Au cours du processus de collaboration sur le chapitre du rapport, « les membres de la communauté ont réalisé qu'ils ont beaucoup de connaissances à partager et que s'ils ne font rien, des connaissances seront perdues », dit Brunel.

L'avenir de l'alimentation

En général, Brunel a recommandé trois actions pour protéger les systèmes alimentaires des peuples autochtones. Sans surprise, ces actions mettent l'accent sur le fait d'offrir aux communautés autochtones le soutien et le respect dont elles ont besoin. de continuer à gérer leurs territoires avec la durabilité et la résilience qu'ils ont déjà démontré. Elles sont:

  1. Respecter les terres, les territoires et les ressources naturelles des peuples autochtones.
  2. Respecter les droits à l'autodétermination.
  3. Co-créer plus de connaissances sur les systèmes alimentaires autochtones avec les personnes qui les pratiquent.
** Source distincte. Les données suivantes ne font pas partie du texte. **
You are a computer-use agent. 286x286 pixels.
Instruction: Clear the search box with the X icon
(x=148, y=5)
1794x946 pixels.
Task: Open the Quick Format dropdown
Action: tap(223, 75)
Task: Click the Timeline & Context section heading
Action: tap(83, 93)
L'apprentissage du savoir autochtone n'est pas seulement important pour la survie à long terme de ces systèmes uniques et durables. En effet, il peut fournir un guide utile au reste du monde alors que nous essayons de comprendre comment nourrir la population de la Terre sans épuiser ses ressources.

« La sagesse, les connaissances traditionnelles et la capacité d'adaptation des peuples autochtones fournissent des leçons à partir desquelles d'autres sociétés non autochtones peuvent apprendre, en particulier lors de la conception de systèmes alimentaires plus durables qui atténuent le changement climatique et la dégradation de l'environnement,'' Président de la Instance permanente des Nations Unies sur les questions autochtones Anne Nuorgam, qui est membre d'une communauté de pêcheurs sâme en Finlande, a écrit dans le rapport avant-propos. "Nous sommes tous dans une course contre la montre avec la vitesse des événements qui s'accélère de jour en jour."